2. Eine Ungleichbehandlung und damit ein Verstoß gegen den Grundsatz der Honorarverteilungsgerechtigkeit kann dann vorliegen, wenn die Praxis einen zur Fachgruppe atypischen Versorgungsbedarf abdeckt. In diesem Fall ist eine Ermessensentscheidung über eine Ausnahme zu den Regelleistungsvolumina zu treffen. Es ist unzulässig, einen Vertragsarzt von vornherein darauf zu verweisen, er könne auf seine Spezialisierung verzichten.

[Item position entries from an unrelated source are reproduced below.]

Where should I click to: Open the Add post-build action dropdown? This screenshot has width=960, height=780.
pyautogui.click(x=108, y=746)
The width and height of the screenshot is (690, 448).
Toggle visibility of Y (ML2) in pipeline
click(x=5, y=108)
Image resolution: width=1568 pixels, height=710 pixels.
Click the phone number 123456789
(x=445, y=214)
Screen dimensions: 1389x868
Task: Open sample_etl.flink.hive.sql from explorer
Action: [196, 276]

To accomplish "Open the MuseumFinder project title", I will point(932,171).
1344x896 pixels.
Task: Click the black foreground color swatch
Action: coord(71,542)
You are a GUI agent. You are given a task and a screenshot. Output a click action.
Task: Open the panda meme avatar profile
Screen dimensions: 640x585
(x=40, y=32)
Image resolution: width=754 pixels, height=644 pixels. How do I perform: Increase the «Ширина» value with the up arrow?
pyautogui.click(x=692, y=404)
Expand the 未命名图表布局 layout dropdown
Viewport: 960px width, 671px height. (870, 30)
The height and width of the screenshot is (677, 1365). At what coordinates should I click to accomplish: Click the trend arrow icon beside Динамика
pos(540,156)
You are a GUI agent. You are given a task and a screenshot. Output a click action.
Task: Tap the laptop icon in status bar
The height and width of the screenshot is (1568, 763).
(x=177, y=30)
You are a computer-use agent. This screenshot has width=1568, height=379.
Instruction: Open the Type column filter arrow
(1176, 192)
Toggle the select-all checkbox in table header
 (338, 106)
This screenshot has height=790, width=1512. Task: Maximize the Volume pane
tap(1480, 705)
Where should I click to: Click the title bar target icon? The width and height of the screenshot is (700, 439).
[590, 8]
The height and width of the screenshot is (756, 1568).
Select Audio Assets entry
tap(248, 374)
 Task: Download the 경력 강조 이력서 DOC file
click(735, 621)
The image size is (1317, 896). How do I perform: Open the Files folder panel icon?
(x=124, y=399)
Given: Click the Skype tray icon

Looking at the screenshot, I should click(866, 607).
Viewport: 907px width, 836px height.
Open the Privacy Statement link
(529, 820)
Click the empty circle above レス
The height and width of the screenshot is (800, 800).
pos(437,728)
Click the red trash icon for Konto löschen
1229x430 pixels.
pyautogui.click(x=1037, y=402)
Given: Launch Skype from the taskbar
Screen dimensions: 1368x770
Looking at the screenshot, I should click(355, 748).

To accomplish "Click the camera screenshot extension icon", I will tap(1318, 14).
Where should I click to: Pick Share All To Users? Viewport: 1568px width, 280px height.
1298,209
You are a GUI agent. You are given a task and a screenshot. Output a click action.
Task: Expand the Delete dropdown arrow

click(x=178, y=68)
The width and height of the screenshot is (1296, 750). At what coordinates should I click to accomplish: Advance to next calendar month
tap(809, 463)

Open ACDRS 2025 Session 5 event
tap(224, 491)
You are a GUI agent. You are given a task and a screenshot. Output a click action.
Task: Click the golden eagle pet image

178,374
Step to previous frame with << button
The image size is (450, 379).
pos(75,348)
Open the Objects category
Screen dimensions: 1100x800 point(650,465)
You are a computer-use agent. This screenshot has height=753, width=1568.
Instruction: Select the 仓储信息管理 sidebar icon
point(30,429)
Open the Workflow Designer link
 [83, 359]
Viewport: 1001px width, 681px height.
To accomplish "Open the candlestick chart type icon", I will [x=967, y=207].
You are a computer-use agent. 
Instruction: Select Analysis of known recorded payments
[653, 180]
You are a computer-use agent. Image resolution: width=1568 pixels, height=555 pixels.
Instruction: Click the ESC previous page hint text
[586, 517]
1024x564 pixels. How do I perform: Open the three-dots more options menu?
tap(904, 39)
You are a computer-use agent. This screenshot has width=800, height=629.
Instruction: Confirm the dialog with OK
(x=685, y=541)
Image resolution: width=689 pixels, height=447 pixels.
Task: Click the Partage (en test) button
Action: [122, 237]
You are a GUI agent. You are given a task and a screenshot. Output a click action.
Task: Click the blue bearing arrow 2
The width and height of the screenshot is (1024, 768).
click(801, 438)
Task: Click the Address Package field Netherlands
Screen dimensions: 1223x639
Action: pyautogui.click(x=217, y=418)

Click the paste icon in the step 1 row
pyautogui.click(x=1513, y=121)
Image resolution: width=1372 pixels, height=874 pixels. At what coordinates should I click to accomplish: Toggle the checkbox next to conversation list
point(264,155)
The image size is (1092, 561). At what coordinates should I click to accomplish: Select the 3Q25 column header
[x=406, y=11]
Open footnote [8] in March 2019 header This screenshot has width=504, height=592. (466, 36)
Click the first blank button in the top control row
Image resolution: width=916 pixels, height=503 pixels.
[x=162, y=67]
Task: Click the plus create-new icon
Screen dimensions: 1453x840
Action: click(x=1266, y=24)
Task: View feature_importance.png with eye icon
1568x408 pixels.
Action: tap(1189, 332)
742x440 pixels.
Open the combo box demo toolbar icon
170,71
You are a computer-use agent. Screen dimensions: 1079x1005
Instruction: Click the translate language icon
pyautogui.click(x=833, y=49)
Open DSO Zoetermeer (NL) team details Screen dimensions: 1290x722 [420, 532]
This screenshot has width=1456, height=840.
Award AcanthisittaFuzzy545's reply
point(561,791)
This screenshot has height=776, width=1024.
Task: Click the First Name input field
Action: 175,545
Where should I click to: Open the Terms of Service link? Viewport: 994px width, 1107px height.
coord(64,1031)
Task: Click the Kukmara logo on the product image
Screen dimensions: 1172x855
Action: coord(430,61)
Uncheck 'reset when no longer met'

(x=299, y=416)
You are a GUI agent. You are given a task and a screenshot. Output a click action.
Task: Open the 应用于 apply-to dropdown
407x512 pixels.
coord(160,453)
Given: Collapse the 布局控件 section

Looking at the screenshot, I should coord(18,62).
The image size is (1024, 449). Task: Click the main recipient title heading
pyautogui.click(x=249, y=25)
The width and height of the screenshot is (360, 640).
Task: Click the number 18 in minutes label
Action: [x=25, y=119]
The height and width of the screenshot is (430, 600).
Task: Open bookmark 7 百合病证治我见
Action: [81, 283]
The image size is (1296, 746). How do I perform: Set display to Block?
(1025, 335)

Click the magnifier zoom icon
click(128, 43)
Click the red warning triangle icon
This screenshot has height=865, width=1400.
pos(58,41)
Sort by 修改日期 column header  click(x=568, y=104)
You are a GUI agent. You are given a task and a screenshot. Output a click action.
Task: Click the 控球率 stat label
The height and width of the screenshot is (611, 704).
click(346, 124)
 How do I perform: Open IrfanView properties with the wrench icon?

3. Bei einer im Wesentlichen chirurgischen Praxis, bei der von den Leistungen, die in das Regelleistungsvolumen einbezogen werden, über 30 % jeweils im Bereich der Proktologie und im Bereich der Koloskopie erbracht werden, bzw. bei einem Leistungsanteil dieser Bereiche von zusammen von über 45 % an allen abgerechneten Leistungen, liegt ein atypischer Ausnahmefall vor.
Nachgehend
Tatbestand
Die Beteiligten streiten um die Zuerkennung einer Sonderregelung für das Regelleistungsvolumen in den Quartalen II/05 bis II/06.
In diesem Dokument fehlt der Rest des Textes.